We are living in a difficult economic climate right now. The cost of living is rising almost daily, and in the US, inflation is running at the highest rate in 40 years. Experts are warning that the country is on the brink of a cost-of-living crisis, and many families are already struggling to pay the bills.
If you’re in that situation, it is worth considering the idea of starting a side gig. Earning a bit extra on the side of your main job needn’t use up all of your spare time, and the additional money will come in very handy at the end of the month when all the bills start arriving.
How Easy is Starting a Side Gig?
Working on the side is relatively easy if you can spare the time. Even if you can devote 5-10 hours a week to your side gig, it will make a difference to your monthly income. However, be realistic about how much time you do have available. If your main job is very stressful or you already work long hours, don’t make the mistake of driving yourself into the ground in pursuit of cash. It’s probably better to try and cut your living costs instead.
What Are Your Options?
There are loads of things you can do if you need some extra cash. The internet has made it super easy for people to work in the gig economy. You could drive for Uber or Lyft, write articles for websites, or build websites for small businesses. Work with your talents and look for gigs that pay enough to justify spending your time on the project or job.
Sites like Upwork and Freelancer are very popular with people hunting for gig work, but there are others, including TaskRabbit, Fiverr, and FlexJobs.
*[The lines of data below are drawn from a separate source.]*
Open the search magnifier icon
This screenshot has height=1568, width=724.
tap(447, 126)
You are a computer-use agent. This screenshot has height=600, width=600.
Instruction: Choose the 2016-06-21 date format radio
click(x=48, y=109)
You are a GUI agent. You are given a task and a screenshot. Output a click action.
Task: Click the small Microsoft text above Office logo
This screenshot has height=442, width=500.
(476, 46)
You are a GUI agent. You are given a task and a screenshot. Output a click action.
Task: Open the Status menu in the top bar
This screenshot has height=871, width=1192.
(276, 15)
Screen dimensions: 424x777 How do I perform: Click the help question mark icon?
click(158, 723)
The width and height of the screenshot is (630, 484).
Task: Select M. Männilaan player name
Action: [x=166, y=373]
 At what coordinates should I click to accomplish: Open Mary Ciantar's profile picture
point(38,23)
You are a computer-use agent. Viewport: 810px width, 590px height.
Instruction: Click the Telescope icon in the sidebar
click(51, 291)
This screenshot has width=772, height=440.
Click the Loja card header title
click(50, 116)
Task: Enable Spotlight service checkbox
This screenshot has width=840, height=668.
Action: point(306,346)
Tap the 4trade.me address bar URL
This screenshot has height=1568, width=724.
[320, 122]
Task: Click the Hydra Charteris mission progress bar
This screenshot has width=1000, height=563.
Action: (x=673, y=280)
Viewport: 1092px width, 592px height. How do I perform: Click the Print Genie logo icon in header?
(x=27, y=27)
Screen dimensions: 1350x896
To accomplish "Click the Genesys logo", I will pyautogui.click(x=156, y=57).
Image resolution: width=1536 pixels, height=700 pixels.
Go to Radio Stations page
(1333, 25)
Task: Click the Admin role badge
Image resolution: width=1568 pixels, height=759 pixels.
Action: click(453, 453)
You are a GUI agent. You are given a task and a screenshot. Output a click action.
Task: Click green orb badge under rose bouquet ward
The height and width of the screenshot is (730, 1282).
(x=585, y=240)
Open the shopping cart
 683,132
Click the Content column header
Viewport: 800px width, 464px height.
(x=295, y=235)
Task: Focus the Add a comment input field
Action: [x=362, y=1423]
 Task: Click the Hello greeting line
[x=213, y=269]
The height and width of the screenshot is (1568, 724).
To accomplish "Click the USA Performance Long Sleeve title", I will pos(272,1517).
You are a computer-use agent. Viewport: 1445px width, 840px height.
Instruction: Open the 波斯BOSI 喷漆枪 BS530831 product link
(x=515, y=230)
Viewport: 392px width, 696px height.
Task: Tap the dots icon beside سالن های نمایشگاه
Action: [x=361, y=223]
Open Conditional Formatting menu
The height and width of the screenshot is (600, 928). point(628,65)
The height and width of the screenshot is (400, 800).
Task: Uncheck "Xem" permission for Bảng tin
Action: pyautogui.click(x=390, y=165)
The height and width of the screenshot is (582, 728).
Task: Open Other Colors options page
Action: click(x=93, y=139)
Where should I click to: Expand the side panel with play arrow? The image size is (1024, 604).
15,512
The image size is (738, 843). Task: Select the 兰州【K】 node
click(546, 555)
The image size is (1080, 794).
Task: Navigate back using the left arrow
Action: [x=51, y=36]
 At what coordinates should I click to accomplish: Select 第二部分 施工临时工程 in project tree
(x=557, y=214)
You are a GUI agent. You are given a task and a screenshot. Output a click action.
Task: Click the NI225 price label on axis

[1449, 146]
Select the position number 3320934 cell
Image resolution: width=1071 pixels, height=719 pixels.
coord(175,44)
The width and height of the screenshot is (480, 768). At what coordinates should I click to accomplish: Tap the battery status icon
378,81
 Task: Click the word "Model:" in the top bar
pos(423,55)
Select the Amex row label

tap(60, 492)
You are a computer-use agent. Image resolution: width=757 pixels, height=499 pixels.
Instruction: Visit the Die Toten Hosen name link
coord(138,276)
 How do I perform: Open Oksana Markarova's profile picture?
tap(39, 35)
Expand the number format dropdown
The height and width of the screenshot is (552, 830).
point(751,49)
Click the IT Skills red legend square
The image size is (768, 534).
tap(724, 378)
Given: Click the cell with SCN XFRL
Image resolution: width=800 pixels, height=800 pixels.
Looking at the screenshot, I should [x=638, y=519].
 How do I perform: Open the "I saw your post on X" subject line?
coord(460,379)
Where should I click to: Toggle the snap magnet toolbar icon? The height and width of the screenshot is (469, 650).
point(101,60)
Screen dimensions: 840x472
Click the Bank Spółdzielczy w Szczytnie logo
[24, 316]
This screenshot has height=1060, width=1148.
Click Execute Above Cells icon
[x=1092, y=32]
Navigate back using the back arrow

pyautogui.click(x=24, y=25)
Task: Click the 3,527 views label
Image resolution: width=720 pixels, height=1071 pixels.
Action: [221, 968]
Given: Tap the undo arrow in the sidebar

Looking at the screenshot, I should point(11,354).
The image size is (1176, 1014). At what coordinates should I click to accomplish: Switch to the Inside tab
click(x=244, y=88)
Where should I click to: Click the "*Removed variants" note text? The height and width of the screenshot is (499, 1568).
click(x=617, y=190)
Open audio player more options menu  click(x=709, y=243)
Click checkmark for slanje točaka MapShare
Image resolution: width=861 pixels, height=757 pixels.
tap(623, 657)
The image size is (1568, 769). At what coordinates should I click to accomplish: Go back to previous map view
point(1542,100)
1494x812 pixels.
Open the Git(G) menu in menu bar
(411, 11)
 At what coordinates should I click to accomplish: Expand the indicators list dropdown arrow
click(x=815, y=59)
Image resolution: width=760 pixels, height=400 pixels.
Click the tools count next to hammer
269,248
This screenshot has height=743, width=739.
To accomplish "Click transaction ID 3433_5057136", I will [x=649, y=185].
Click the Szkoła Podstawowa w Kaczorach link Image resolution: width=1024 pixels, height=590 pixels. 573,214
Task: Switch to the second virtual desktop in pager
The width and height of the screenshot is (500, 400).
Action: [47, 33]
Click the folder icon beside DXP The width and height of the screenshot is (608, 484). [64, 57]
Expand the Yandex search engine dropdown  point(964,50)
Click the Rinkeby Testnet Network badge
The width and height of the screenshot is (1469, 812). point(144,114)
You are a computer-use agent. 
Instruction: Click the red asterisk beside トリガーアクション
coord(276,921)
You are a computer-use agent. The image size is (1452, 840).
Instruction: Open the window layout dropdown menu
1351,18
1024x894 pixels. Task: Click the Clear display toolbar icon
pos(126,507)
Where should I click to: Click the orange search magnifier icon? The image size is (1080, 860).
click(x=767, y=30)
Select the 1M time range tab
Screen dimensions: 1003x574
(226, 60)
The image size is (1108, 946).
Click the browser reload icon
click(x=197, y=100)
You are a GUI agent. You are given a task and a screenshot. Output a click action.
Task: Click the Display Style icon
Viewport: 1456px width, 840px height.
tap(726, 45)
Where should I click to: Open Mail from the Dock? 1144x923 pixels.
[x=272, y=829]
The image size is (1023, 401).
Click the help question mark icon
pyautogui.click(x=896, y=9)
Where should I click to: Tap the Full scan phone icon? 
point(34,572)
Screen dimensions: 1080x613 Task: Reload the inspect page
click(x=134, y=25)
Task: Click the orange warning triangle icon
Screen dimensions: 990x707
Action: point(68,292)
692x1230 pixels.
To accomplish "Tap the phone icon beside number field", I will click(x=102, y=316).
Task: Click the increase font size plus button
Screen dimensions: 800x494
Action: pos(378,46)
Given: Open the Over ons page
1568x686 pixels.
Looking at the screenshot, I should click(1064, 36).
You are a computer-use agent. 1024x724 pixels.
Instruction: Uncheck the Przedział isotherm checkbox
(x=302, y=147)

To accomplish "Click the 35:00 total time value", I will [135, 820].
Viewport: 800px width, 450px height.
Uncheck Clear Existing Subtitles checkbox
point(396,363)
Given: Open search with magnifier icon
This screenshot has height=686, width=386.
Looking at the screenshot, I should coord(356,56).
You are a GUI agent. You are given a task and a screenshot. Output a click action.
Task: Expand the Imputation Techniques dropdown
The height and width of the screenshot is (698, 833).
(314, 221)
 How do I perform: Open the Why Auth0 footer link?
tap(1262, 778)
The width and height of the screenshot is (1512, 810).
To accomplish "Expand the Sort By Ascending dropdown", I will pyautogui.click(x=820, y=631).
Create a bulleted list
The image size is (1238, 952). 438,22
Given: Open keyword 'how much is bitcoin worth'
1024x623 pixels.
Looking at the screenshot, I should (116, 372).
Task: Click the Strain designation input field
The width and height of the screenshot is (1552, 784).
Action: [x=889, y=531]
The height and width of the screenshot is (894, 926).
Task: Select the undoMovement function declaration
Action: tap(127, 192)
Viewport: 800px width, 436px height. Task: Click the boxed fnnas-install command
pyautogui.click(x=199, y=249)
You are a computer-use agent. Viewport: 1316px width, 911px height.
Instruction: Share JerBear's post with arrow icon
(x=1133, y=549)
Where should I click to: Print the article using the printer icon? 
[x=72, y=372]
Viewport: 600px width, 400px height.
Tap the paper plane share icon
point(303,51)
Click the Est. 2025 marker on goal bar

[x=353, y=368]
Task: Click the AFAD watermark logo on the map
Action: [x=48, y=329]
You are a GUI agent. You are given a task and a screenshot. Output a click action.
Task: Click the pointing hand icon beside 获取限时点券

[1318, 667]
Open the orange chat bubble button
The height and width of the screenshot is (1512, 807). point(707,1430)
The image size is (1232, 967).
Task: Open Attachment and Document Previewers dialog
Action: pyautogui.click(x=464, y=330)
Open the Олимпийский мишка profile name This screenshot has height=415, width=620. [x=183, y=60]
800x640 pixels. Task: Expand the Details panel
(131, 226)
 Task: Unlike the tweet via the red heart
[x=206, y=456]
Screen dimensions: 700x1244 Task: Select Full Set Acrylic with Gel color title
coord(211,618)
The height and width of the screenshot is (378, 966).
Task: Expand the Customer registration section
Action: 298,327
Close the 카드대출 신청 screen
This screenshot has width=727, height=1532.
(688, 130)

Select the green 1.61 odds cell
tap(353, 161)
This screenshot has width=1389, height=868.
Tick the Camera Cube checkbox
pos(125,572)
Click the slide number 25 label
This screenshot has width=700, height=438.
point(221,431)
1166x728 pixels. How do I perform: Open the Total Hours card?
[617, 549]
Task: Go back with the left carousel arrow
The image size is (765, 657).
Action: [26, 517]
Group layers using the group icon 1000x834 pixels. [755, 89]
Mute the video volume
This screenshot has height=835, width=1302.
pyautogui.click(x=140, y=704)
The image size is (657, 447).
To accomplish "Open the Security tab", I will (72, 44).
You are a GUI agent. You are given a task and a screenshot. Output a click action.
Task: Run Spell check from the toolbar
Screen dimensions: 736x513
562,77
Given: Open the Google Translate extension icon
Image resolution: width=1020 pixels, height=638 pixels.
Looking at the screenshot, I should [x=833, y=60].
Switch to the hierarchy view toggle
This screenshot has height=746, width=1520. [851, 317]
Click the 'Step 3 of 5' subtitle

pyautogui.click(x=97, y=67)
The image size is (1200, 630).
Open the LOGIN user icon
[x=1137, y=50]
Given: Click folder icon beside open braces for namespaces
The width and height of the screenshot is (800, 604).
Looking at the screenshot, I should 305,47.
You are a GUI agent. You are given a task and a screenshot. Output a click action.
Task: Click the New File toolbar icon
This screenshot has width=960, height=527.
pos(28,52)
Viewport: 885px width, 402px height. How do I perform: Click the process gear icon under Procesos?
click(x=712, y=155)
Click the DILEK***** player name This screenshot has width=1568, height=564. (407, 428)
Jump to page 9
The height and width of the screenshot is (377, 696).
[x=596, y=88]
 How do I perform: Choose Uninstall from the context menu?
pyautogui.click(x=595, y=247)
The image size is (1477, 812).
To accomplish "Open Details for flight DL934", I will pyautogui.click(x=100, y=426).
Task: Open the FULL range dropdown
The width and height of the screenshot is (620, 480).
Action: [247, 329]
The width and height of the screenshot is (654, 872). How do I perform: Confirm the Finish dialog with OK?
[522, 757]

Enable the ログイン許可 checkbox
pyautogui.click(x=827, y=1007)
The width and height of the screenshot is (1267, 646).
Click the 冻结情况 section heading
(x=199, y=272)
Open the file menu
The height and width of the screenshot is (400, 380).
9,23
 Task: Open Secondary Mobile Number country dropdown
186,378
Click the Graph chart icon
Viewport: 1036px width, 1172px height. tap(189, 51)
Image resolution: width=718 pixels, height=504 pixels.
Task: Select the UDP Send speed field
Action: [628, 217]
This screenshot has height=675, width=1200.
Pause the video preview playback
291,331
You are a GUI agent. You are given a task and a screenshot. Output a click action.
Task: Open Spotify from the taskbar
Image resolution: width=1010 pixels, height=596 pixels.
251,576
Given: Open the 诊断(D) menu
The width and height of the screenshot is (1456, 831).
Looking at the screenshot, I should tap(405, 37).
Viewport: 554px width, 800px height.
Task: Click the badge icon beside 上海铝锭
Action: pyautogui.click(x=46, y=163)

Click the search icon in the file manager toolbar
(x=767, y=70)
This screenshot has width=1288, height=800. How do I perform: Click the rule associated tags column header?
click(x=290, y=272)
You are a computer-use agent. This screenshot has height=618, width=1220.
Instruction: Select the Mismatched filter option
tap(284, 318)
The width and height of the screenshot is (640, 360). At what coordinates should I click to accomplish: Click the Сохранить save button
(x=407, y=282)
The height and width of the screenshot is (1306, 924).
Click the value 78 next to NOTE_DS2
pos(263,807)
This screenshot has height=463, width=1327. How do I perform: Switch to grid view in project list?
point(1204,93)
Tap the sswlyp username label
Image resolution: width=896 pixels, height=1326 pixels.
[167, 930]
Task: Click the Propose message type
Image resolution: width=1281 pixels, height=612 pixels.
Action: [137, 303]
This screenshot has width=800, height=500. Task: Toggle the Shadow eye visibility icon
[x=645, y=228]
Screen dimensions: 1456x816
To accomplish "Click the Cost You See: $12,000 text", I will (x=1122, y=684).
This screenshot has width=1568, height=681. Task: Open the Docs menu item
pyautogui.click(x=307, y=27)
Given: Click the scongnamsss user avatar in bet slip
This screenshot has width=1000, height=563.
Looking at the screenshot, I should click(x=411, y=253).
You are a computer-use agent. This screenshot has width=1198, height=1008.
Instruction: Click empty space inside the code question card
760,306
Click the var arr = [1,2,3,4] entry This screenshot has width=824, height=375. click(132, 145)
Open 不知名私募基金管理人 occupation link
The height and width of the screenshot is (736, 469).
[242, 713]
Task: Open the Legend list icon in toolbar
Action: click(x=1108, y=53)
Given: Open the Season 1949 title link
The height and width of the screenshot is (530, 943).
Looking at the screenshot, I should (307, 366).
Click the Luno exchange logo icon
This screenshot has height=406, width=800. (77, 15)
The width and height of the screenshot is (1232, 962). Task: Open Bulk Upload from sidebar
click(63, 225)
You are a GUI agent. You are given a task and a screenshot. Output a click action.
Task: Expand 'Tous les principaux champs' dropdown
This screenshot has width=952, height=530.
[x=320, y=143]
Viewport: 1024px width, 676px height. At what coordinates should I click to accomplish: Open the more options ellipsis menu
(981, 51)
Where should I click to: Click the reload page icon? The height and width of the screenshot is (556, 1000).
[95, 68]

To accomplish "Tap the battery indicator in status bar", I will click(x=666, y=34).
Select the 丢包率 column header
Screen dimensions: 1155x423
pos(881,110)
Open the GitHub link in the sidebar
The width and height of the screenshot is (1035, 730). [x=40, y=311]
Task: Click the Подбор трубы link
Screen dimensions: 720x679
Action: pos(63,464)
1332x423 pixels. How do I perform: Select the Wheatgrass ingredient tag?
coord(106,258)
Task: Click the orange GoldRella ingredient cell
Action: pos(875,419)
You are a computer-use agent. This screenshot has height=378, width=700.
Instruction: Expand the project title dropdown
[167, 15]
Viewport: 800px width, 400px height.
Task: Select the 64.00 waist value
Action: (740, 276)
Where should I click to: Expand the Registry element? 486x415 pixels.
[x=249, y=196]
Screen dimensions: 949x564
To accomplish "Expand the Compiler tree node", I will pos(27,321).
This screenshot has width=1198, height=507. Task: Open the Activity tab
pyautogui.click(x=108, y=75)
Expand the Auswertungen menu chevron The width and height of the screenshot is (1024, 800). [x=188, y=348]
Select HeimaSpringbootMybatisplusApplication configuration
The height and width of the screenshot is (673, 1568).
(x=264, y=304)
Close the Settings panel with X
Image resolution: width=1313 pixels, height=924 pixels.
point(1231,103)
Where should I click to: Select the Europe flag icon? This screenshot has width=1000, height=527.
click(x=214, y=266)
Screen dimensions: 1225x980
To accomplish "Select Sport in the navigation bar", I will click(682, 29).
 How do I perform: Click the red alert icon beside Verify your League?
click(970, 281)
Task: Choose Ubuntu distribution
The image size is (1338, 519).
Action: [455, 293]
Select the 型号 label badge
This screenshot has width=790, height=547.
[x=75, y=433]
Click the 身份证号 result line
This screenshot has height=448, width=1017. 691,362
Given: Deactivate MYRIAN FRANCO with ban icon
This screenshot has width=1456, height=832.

Sign up for a few and create a profile. List your skills and upload a resume, so people can see what you have to offer. To start with, you may have to bid for jobs at a lower rate but once you have some positive feedback, it becomes easier to win jobs. Don’t be tempted to work for too low a rate; if you don’t value your time and skills, nobody else will.
Invest in Equipment
Depending on how much you expect to earn from your side gig, it might be worth investing in essential equipment, such as Lenovo 3D modelling laptops if you plan on doing digital illustration work, or a sewing machine if you want to make garments to sell online. Anything you buy can be offset against future income when you file your taxes.
Don’t Forget to Pay Your Taxes!
Speaking of taxes… gig workers must pay tax on self-employment income, so you must report anything you earn in addition to your main job to the IRS. Seek professional advice if you are not sure about the tax implications of a second job.
Working in the gig economy part-time can be a great way to earn some extra income. Why not give it a go?